S’il n’est pas possible de prévenir la date des séismes, comment peut-on éviter le pire ?

La prévention est la meilleure des solutions. Le Maroc a élaboré un règlement de construction parasismique qui est devenu par la force de la loi obligatoire depuis février 2002. Malheureusement, il n’est pas respecté. Les autorités qui délivrent les autorisations de construire n’insistent pas sur la réglementation et ne sanctionnent pas après. En 2008, une enquête a démontré que 30% des constructeurs seulement appliquent ce code. Le ministère de l’Habitat, après le séisme d’Al Hoceima de 2004, a procédé à l’élaboration d’un nouveau texte d’application qui doit bientôt voir le jour.

Cela permettra-t-il de protéger les villes des catastrophes ?  

Tout à fait. Depuis 2004, des instructions ont été données pour qu’Al Hoceima soit dotée de cartes d’aptitude à l’urbanisation. Un appel d’offre international a été lancé par l’agence urbaine d’Al Hoceima et une société franco-marocaine a décroché le contrat. Un projet de 16 millions de dirhams. Les travaux ont duré 4 ans. Ces  cartes tiennent compte de l’activité sismique, des inondations et des instabilités de terrain. Elles déterminent là ou il est permis de construire sans problèmes, là où il est défendu de construire et là ou il faut construire avec des recommandations obligatoires. C’est un projet pilote qui devrait ensuite se généraliser aux provinces à risques. Les provinces suivantes seront probablement Tanger, Tétouan, Fès et Agadir.

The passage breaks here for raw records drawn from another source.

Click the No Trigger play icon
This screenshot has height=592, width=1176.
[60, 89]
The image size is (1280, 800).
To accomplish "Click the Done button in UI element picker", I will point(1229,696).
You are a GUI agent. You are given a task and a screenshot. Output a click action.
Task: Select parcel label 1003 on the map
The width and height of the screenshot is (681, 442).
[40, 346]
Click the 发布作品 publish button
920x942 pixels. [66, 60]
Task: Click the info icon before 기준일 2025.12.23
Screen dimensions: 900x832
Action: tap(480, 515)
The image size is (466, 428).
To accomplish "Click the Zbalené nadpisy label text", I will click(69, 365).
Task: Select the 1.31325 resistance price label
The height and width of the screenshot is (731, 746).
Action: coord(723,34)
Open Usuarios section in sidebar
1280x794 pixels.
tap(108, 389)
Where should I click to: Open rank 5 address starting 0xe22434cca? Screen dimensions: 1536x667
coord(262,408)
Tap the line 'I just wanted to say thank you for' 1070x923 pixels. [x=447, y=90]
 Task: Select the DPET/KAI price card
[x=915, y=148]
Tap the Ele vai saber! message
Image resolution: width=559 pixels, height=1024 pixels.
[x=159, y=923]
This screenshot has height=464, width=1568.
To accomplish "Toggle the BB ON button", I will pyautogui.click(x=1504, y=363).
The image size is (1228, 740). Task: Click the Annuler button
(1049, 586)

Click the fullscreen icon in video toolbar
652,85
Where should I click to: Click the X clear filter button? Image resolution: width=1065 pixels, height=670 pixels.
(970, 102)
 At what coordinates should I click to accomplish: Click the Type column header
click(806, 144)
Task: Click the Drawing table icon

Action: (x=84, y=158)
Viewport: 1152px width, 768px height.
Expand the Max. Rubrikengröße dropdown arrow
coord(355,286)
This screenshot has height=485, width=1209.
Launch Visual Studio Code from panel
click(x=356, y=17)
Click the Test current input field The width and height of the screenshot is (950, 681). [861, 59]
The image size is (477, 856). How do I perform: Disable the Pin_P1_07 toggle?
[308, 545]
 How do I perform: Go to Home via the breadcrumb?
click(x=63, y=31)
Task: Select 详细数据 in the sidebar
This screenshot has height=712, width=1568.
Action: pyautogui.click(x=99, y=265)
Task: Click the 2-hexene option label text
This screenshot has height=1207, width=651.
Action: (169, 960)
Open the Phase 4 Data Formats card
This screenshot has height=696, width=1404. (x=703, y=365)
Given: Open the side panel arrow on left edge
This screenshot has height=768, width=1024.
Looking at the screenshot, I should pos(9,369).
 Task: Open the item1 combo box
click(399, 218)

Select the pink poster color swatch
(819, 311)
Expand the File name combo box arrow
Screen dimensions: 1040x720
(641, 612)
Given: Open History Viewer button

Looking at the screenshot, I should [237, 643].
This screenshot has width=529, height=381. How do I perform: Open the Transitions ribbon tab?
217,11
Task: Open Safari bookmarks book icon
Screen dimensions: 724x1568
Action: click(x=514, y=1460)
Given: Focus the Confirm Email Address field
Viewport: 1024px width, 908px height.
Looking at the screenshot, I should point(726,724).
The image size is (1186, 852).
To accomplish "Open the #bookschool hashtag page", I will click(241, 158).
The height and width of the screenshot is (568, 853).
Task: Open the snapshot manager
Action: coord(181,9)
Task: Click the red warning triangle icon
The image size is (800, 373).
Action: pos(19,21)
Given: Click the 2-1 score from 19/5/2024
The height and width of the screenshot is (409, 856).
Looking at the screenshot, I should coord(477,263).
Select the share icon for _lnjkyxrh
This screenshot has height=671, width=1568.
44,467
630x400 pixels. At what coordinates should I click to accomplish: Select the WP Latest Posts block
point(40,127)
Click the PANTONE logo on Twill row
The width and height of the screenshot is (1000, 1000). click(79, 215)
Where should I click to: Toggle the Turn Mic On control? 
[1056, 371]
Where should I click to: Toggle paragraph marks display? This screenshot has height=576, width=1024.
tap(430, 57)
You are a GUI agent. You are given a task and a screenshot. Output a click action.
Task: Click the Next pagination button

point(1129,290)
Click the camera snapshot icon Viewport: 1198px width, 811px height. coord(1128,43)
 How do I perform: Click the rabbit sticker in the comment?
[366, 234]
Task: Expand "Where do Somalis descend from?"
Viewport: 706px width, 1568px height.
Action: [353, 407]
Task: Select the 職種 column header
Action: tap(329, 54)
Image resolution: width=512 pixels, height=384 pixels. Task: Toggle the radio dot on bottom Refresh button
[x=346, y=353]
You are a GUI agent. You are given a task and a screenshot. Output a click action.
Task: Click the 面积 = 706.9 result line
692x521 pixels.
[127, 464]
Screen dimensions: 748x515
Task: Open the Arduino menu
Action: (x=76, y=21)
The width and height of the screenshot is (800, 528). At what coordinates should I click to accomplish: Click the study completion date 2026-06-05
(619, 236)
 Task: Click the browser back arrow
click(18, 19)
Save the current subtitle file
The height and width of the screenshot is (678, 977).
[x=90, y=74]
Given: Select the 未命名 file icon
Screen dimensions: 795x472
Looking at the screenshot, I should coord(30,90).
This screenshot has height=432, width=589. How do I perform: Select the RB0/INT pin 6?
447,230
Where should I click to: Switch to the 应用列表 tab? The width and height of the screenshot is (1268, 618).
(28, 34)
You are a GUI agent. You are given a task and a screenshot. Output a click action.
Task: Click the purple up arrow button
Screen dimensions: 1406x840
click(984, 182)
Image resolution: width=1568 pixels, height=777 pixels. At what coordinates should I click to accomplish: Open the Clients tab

Donc, j’appelle à travers votre portail tous les Marocains à appliquer le code de construction parasismique RPS 2000 ainsi que les cartes d’aptitude à l’urbanisation au fur et à mesure de leur réalisation. C’est la meilleure et l’unique façon de se protéger des tremblements de terre à l’état actuelle des connaissances scientifiques à l’échelle mondiale.

Que va-t-il arriver si les deux plaques tectoniques Afrique-Europe continuent de se rapprocher à ce rythme ?

A l’échelle géologique, dans une dizaine de millions d’années par exemple, on n’aura plus besoin du pont entre l’Europe et l’Afrique (rires).